STUDY TEXT Block Start

US unveils new app for 'self-deportations'
bbc.comThe next step is they will try to somehow make failure to self-report a felony, and then leverage that into claiming that "only felons" are being deported.
The article alludes to it at the end:
> In late February, the administration said it would create a national registry for undocumented migrants and those failing to sign up could possibly face criminal prosecution.
This is significant because most undocumented immigrants arrived normally and then overstayed a visa, which is not a felony nor misdemeanor, but an even lower category of "civil infraction"--like a parking ticket.
But how can the Federal government access that data re: parking tickets etc.? Given that (if I understand the USA right) such things would be held at a municipal or state level at best?
Does this foreshadow a massive Federal government data hoovering? Which, sigh, I'm sure DOGE will feed into an LLM.
> such things would be held at a municipal or state level at best?
Correct, the immigration laws (and databases) involved are all federal. However there are are shared legal conventions, such as the spectrum of trivial-to-major and how things are named. (Kind of like how logging levels are often INFO, WARN, ERROR, etc. across many pieces of software.)
Here I'm discussing the trivial end of the (shared) spectrum, but I'm using a non-federal example because it's something more people will recognize and relate-to. The majority of laws an individual American encounters are state-level.
https://en.wikipedia.org/wiki/Classes_of_offenses_under_Unit...
> Does this foreshadow a massive Federal government data hoovering?

STUDY TEXT Block End
DATASET Block Start

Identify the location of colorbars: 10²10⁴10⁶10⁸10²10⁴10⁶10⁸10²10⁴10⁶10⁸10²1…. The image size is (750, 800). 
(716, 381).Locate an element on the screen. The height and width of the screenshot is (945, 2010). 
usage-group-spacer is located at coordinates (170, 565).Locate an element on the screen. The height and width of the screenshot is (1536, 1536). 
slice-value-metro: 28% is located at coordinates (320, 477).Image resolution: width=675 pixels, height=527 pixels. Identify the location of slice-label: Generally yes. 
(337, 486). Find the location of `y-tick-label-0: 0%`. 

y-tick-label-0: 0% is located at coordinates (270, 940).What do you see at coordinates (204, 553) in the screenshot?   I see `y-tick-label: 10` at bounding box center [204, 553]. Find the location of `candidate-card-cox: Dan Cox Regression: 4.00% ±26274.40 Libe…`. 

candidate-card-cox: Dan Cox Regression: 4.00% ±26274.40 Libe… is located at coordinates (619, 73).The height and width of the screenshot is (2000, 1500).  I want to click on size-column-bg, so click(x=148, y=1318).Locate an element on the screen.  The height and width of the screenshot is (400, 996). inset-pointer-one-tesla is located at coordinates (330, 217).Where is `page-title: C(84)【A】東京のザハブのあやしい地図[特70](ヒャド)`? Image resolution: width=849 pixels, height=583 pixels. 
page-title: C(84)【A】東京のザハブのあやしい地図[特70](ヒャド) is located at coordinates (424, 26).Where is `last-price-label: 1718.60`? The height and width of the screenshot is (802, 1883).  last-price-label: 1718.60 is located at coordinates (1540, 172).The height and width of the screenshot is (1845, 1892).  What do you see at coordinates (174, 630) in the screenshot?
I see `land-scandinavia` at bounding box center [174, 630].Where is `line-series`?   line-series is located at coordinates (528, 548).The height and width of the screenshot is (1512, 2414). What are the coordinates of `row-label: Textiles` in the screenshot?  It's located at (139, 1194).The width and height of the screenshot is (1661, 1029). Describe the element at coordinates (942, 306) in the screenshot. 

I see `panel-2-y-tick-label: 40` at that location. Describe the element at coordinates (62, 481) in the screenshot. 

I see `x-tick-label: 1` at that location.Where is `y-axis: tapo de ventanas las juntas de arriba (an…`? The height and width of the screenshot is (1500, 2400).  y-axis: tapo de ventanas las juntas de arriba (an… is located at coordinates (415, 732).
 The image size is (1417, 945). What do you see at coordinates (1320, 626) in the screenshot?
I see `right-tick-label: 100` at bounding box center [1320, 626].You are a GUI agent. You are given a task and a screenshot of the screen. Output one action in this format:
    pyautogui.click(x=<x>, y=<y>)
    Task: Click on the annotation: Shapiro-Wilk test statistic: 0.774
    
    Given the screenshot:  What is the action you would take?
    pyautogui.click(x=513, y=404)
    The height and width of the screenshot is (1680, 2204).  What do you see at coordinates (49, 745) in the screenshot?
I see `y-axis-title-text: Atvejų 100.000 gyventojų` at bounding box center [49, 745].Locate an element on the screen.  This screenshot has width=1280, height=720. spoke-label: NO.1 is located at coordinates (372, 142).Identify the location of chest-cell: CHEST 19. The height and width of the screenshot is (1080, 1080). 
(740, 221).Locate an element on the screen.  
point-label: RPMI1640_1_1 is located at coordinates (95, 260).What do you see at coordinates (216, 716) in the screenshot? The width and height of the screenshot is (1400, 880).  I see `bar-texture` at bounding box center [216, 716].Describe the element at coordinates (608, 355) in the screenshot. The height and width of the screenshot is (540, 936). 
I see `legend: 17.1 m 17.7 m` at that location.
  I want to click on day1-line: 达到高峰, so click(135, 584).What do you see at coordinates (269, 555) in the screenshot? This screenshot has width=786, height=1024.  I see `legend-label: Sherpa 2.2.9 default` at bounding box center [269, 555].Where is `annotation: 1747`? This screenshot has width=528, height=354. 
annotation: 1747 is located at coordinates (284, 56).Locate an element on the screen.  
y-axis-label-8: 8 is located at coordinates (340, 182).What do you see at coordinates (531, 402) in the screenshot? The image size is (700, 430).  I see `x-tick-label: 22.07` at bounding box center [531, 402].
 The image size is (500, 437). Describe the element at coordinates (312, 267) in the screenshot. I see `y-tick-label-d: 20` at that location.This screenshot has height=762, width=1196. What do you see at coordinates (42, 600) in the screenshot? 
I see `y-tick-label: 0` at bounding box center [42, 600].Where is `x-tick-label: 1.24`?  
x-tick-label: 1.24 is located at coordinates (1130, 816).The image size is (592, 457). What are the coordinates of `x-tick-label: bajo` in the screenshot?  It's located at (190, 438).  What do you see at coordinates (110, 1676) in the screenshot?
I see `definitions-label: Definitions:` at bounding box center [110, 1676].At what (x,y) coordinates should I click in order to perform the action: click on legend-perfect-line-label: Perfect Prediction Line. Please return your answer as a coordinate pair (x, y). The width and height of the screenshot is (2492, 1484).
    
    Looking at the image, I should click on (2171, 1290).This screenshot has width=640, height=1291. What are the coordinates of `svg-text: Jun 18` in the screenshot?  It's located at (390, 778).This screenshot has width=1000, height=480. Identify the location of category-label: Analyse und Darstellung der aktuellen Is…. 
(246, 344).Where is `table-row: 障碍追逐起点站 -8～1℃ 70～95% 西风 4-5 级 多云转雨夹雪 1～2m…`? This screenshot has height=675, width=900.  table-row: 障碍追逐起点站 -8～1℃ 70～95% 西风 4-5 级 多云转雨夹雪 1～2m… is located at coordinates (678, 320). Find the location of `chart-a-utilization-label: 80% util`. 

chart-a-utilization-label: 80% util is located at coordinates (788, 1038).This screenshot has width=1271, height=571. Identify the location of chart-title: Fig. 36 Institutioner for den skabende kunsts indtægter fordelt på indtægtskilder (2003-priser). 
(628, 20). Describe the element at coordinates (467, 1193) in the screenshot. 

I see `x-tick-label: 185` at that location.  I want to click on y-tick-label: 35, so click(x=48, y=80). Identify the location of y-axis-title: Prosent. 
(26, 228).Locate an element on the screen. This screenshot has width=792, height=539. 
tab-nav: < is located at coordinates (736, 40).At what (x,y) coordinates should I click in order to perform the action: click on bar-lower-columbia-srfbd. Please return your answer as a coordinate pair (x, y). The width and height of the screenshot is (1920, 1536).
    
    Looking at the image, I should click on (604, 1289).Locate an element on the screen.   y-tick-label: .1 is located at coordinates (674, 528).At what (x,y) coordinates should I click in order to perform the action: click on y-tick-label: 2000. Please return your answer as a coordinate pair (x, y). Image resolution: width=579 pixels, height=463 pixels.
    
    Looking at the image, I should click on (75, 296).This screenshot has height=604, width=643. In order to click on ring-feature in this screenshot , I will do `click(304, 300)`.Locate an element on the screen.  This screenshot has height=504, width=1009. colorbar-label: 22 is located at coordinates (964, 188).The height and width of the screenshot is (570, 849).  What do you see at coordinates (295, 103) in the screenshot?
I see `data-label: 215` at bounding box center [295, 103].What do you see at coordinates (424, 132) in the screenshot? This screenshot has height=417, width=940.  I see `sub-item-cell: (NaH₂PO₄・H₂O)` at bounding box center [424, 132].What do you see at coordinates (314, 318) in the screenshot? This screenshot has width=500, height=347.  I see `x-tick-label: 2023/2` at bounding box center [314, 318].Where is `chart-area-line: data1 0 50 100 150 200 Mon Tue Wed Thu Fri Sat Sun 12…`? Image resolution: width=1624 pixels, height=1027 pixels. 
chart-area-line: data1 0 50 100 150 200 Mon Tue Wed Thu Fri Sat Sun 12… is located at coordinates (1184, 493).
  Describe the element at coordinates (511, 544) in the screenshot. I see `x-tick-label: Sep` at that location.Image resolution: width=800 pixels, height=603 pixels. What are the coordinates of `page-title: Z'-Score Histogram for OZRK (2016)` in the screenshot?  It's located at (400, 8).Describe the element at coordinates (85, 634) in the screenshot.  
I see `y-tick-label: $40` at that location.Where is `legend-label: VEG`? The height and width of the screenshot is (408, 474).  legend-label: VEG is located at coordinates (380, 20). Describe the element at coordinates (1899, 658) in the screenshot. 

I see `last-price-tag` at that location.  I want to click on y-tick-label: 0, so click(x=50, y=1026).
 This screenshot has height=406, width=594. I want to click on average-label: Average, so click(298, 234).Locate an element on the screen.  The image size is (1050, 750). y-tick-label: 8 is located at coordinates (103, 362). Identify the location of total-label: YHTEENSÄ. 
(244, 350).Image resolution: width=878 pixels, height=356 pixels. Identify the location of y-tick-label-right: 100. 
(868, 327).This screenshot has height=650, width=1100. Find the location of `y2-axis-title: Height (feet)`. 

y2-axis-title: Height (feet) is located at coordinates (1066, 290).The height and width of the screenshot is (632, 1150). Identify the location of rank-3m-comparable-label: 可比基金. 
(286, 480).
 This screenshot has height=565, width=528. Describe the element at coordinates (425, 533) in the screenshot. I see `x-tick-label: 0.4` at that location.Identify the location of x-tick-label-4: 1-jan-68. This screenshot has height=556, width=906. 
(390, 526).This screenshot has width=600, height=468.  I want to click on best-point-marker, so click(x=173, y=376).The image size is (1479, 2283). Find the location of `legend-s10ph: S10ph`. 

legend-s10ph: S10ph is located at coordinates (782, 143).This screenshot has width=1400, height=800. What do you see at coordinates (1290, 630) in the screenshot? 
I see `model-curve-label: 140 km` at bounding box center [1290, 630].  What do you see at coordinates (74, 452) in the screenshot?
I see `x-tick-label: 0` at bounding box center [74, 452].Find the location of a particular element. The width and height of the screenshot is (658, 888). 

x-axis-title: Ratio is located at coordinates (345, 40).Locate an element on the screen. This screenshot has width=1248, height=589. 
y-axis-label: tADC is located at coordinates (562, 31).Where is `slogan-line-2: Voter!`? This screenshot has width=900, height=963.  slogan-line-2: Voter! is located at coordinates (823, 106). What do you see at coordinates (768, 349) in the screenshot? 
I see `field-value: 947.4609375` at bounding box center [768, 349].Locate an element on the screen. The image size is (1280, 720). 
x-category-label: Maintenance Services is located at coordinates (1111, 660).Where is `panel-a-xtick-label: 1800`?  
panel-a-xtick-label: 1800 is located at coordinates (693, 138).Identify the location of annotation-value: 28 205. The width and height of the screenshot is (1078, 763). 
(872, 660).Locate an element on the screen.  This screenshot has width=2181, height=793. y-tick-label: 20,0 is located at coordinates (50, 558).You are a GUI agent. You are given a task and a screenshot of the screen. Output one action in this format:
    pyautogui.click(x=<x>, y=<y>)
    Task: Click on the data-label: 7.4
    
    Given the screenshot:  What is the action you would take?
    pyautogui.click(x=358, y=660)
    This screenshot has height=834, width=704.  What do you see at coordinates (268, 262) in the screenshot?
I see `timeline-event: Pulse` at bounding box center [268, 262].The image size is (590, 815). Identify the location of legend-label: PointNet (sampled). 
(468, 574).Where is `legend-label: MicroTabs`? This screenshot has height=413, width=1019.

DATASET Block End

**PROMPT 1**
In the thread about the self-deportation app, what category of offense does overstaying a visa fall under?
**PROMPT 2**
Please repeat the part of the thread about the self-deportation app that opens with the words containing "But how can" and closes with "into an LLM.".
**PROMPT 3**
Write what follows in the thread about the self-deportation app, picking up after its final sentence.

**ANSWER AREA 1**
A "civil infraction," lower than a felony or a misdemeanor, like a parking ticket.

**ANSWER AREA 2**
But how can the Federal government access that data re: parking tickets etc.? Given that (if I understand the USA right) such things would be held at a municipal or state level at best?
Does this foreshadow a massive Federal government data hoovering? Which, sigh, I'm sure DOGE will feed into an LLM.

**ANSWER AREA 3**
The federal government can't compel states to "do their work for them", so getting special access to non-public state databases will probably depend on whether the state leadership decides to help make it happen.
Two contrasting examples:
* https://www.courthousenews.com/washington-sues-county-for-he...
* https://minnesotareformer.com/2025/03/10/despite-profiling-c...
So, if you're in a Republican state, you're far more likely to get caught up in this due to a compliant state government, I guess?
Or the Federal govt can strongarm your state into compliance by withholding Federal money?
I imagine California is in a position to tell them to jog on, but sheesh.
Spending a ton of money to potentially jail a lot of people who otherwise were doing better things than sitting in jail…
CoreCivic, the large publicly traded prison company, had their share price almost double after the election https://finance.yahoo.com/quote/CXW/
Ah, America, the land of the free (enterprise prisons).
So they want to waste resources in courts and keep them in jails to feed them?